El arquitecto catalán asegura que la expansión de la ciudades españolas en forma de mancha de aceite, a base de chalés adosados, «ha resultado absolutamente contraproducente, porque no ha contribuye a crear ciudades compactas». A juicio del experto, si no se rompe esta tendencia el resultado es «la creación de ciudades y barrios aburridos, monótonos, uniformes y, en una palabra, sin vida». El ejemplo más claro de esta forma de concebir el urbanismo sería el modelo de Estados Unidos, «que convierte al ciudadano en esclavo de su vehículos y crea guetos al disociar por completo el lugar de residencia, el del trabajo y el de ocio».
Mezcla de usos
Para evitar la tentación de seguir haciendo ciudades absurdas, Alonso promueve volver a las raíces mediterráneas de las ciudades españolas, «donde todo estaba íntimamente interrelacionado y se podía cubrir a pie». Y en esa labor -defiende- puede desempeñar un papel relevante la edificación en altura en determinadas zonas, «porque plantea la posibilidad de establecer intensas mezclas de usos para hacer ciudad».

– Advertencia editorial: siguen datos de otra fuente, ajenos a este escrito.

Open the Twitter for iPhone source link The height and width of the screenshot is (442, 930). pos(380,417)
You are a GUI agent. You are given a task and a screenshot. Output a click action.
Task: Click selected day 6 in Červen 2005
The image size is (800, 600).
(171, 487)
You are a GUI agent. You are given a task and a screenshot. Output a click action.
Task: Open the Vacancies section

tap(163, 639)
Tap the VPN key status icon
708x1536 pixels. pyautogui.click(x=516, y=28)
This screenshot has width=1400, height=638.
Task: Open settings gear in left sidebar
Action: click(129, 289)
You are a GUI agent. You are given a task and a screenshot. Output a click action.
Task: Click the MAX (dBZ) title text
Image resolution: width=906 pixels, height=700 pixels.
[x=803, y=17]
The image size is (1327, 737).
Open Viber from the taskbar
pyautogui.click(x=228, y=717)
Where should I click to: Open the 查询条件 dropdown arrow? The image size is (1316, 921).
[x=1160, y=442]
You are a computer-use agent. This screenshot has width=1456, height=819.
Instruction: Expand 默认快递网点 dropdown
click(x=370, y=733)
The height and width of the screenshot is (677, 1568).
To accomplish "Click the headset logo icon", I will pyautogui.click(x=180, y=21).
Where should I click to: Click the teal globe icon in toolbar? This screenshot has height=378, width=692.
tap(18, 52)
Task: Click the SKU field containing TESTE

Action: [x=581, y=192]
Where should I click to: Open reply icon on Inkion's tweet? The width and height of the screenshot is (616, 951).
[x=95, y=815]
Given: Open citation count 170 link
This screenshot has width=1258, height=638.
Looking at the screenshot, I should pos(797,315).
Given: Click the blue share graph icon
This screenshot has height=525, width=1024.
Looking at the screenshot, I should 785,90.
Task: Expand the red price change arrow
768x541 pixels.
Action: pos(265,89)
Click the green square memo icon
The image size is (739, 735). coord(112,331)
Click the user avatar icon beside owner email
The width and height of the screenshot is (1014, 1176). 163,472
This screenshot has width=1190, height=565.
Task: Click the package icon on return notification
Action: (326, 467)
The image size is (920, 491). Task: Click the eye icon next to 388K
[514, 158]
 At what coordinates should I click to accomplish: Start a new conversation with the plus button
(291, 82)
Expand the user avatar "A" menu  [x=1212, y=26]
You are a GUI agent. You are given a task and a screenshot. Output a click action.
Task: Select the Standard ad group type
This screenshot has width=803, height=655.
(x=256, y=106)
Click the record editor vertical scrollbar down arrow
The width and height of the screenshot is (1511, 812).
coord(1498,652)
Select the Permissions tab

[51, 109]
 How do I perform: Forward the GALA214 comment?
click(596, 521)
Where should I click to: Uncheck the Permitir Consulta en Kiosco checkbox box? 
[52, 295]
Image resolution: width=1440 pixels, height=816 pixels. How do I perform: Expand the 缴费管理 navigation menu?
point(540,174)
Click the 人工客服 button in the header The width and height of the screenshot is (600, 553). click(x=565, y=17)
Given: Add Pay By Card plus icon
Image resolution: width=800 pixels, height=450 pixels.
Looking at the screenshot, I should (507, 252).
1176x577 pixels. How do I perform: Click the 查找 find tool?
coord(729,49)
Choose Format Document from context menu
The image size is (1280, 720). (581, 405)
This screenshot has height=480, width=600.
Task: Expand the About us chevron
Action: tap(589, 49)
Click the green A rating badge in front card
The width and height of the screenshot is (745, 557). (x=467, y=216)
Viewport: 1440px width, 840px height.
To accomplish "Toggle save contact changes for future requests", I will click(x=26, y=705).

La apuesta por edificios de viviendas cada vez más altos también aporta a su juicio ventajas medioambientales. La tesis es que esa concentración en determinados puntos implica menos desplazamientos en coche, lo que supone reducir la emisiones contaminantes.
«Hay que vencer el temor ancestral a la altura, la película de 'El coloso en llamas' ha hecho mucho daño», concluye.